Old Double Barrel Flintlock

Discussion in 'Curio & Relics Forum' started by wingspar, Apr 30, 2010.

  1. whirley

    whirley Member

    Jan 27, 2008
    I'd hang it on the wall and just enjoy the memories of my father fixing it up. However, if you want a double barreled flintlock shooter, I've seen several brand new ones at annual muzzle loader meets in Indiana. However if you just want to get cash for it, any good quaality auction house will be willing to handle it for a fee. I've seen several antique flintlock rifles made by recognized Pa. gunsmiths around 1790-1820 and most sold for around $1000
    However like anything else, if two people are determined to own an item, things can get pricey in a hurry.
  2. wingspar

    wingspar Member

    Sep 19, 2009
    To be honest, there is no, that is Zero sentimental value of this gun to me. I have no desire to keep it, and no desire to hang it on my wall. It will stay wrapped up in my closet till I find out what I might be worth. I live remotely, so going to an auction house isn’t an option.

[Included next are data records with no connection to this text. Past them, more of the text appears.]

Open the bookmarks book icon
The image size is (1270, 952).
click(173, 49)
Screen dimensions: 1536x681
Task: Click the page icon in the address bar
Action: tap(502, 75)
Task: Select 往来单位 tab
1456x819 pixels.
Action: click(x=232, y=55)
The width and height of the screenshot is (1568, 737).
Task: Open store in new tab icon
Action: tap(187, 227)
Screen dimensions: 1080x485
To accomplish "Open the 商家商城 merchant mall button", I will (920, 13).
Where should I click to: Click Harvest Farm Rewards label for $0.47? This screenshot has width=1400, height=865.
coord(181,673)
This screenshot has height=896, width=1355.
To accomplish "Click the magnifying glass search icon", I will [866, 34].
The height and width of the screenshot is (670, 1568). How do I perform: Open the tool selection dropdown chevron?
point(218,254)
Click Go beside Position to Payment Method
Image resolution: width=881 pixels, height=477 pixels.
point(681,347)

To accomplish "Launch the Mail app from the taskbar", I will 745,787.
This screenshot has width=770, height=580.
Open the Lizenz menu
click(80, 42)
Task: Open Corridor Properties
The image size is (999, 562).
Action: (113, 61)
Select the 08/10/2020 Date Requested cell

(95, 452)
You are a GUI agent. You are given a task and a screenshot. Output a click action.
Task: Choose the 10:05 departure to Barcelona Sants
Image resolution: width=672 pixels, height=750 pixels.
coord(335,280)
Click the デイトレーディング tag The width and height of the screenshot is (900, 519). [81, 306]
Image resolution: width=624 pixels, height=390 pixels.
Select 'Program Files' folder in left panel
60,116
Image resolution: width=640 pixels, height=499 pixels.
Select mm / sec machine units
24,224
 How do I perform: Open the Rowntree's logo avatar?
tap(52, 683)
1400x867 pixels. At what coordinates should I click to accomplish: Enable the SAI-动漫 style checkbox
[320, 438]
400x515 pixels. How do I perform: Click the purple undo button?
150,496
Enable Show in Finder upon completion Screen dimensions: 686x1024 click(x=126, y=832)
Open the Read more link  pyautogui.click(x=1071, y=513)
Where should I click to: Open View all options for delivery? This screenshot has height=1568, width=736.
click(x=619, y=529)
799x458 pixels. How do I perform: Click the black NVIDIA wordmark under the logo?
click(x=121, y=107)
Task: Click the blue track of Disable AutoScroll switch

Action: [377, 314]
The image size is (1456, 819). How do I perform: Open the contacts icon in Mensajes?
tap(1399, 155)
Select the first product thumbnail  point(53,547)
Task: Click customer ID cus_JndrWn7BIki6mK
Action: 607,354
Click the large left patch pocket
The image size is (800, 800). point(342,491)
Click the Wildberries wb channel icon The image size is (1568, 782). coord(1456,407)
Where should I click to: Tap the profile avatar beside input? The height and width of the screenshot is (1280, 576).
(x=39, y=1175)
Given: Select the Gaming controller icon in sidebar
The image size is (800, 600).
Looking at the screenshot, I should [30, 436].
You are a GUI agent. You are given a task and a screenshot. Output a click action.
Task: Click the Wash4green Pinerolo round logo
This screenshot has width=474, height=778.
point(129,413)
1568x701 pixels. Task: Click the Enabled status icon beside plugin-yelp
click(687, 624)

    I do have a couple of guns from my father that do have sentimental value, and I will never sell either one of them. They are both shooters. This flintlock isn’t one of them, and I would love to sell it, but, need to know the value before I try to sell it. It’s been in my closet since 1988. I’ve only taken it out to take the photos.

  3. johnlives4christ

    johnlives4christ Former Guest

    Apr 28, 2008
    wingspar, if you felt it in your heart to give me that shotgun i would have it brought back to firing condition and shoot are of clays with it. it would have sentimental value to me :)
  4. Jim K

    Jim K New Member

    Dec 6, 2009
    Hi, Big Shrek,

    I don't know what you do for a living, but if you can duplicate work like that, you can make a darned good living at it and have work for the rest of your life.

  5. Buffalochip

    Buffalochip Well-Known Member

    Oct 22, 2008
    The wood on this gun is repairable; missing pieces can be filled with old wood of similar grain and color and then carefully stained to match the original wood (NOT plastic wood). The idea is not to make the repairs invisible, but to make them blend in nicely without destroying the original patina of the wood. It would be a shame to try and replace the stock--it would ruin the gun in my opinion. I believe the value, it its present condition would be in the $800 range.
  6. wingspar

    wingspar Member

    Sep 19, 2009
    Thanks for the info. It’s obviously a very rare gun, and I was hoping it would be worth a lot more than $800, but maybe I’m expecting too much.

    I took it to a gun show about 19 years ago, and tried to find an appraiser. The only one I found was from out of state, wouldn’t give me the time of day, said to ship it to him, he would appraise for about $500, and ship back at my cost. Didn’t seem interested in me or my possible business at all. Obviously, I passed on that. Wish I lived near Pawn Stars.